Saved data entries:
== Segment start ==
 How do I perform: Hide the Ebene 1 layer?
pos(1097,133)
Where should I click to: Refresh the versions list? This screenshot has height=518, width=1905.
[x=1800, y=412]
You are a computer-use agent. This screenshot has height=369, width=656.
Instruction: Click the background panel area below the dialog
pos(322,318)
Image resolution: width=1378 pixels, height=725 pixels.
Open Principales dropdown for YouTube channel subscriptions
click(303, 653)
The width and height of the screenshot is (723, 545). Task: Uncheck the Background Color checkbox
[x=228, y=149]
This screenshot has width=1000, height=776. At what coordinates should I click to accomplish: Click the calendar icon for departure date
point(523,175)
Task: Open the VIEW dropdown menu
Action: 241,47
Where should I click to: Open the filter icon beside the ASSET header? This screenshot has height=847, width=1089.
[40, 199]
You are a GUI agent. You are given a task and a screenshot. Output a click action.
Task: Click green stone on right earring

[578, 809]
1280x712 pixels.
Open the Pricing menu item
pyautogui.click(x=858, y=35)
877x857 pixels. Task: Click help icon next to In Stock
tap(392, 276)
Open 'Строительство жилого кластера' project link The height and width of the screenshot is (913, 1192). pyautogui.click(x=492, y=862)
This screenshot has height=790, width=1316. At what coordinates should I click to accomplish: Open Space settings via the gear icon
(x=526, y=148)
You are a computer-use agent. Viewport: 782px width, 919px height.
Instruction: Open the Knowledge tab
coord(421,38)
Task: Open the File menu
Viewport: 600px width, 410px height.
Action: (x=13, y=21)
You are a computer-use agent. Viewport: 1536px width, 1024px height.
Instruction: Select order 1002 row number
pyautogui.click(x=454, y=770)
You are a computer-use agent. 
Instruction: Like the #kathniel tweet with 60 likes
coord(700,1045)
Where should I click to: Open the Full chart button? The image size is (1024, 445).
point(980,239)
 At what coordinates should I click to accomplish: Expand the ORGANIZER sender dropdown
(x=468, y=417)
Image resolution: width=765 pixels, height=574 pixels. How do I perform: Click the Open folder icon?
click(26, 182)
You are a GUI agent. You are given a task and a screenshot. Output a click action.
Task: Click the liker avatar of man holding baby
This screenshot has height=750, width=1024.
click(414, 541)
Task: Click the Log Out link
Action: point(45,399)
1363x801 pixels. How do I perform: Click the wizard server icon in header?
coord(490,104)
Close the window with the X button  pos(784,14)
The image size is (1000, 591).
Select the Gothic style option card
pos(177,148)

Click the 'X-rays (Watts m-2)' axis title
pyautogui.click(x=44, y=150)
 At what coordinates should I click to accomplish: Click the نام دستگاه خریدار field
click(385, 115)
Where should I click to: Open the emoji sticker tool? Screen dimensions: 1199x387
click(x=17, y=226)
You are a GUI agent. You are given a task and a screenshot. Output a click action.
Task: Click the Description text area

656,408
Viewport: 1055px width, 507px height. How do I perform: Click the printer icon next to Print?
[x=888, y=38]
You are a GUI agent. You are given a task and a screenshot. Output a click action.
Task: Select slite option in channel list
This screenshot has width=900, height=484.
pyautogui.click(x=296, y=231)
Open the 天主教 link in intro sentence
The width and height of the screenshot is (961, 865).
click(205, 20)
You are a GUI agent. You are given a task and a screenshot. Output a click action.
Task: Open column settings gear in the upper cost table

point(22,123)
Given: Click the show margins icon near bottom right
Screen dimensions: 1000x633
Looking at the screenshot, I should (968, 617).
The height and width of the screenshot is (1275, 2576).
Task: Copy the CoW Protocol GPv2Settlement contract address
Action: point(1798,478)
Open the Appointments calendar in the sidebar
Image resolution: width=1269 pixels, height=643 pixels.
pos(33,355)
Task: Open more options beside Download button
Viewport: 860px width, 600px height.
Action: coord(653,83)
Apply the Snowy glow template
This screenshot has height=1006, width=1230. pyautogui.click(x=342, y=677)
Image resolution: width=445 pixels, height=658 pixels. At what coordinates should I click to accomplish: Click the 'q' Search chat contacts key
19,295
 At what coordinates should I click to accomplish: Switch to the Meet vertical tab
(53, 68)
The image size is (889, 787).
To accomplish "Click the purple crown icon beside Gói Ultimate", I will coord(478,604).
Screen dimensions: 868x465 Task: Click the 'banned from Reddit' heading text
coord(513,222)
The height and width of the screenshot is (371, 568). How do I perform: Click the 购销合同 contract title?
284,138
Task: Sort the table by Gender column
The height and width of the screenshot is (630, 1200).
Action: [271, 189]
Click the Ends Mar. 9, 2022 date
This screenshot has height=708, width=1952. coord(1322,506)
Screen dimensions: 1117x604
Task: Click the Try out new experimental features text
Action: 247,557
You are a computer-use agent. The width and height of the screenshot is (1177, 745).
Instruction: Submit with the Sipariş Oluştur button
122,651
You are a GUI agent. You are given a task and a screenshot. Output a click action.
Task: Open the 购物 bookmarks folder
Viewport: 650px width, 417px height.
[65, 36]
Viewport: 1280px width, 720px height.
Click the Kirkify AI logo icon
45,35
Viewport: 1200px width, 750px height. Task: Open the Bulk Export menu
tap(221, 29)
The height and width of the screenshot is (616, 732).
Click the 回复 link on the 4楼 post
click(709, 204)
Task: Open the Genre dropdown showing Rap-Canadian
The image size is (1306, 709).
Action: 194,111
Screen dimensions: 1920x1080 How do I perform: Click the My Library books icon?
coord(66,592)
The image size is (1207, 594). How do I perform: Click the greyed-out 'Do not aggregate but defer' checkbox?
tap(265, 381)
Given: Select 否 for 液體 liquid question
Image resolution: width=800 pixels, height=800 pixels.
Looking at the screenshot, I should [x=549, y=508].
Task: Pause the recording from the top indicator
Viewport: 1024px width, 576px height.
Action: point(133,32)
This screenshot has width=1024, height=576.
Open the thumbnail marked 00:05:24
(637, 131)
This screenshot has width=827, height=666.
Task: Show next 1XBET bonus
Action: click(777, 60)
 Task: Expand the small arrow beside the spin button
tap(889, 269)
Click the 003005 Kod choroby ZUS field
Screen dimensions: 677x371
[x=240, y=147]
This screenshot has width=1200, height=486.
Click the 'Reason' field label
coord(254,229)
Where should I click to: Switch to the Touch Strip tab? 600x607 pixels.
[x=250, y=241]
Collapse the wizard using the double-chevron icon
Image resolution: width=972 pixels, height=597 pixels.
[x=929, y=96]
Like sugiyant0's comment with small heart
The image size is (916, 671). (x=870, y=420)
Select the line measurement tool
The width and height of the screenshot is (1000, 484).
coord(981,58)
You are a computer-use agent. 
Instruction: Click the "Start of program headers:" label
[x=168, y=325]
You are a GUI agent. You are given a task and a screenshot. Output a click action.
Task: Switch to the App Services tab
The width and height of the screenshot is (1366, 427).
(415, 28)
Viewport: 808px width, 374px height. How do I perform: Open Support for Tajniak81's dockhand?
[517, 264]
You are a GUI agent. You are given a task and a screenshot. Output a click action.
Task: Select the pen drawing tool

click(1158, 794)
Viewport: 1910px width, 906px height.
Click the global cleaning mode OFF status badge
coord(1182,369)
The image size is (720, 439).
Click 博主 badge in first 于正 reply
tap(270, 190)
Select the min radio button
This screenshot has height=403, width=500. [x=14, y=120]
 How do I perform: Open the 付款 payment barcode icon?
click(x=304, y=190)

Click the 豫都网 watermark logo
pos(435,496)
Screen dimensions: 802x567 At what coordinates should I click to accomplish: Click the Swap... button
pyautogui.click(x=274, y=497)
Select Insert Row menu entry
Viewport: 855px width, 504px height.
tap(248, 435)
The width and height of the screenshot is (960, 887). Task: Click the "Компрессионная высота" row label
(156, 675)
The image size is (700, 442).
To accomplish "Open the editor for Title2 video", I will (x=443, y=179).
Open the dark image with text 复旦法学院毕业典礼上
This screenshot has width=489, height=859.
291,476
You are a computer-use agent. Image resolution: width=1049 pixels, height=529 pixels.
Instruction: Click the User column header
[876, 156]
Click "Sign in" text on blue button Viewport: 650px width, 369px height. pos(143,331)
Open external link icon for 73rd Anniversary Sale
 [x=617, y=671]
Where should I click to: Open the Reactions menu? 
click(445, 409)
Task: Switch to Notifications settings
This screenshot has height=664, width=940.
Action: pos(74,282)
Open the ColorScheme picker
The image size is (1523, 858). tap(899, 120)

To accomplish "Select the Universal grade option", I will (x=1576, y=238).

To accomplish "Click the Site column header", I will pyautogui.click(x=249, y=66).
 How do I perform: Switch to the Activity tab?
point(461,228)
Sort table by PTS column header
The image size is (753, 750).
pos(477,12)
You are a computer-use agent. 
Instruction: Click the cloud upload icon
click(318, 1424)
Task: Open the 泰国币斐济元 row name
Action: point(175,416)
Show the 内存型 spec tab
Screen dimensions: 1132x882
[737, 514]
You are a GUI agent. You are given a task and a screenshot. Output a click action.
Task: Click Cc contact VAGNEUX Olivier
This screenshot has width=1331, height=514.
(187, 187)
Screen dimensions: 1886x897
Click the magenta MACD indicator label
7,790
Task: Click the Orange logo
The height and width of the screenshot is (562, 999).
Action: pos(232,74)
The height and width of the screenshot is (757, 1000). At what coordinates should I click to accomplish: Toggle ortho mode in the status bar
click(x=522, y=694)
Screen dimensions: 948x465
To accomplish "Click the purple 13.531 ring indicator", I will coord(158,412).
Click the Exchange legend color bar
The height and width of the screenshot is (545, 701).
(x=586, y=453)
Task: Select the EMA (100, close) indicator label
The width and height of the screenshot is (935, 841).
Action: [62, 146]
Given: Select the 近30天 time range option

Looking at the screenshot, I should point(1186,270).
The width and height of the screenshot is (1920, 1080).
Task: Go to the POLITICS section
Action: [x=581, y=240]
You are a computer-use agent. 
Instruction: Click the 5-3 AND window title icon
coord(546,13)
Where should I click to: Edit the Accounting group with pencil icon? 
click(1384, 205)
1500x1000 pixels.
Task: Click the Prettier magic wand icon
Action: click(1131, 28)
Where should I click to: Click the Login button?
== Segment end ==
▶ _Problem to solve_:
Among the lines of the data, which ones contain the word "purple"? Show them.

▶ _Result of the task_:
To accomplish "Click the purple crown icon beside Gói Ultimate", I will coord(478,604).
To accomplish "Click the purple 13.531 ring indicator", I will coord(158,412).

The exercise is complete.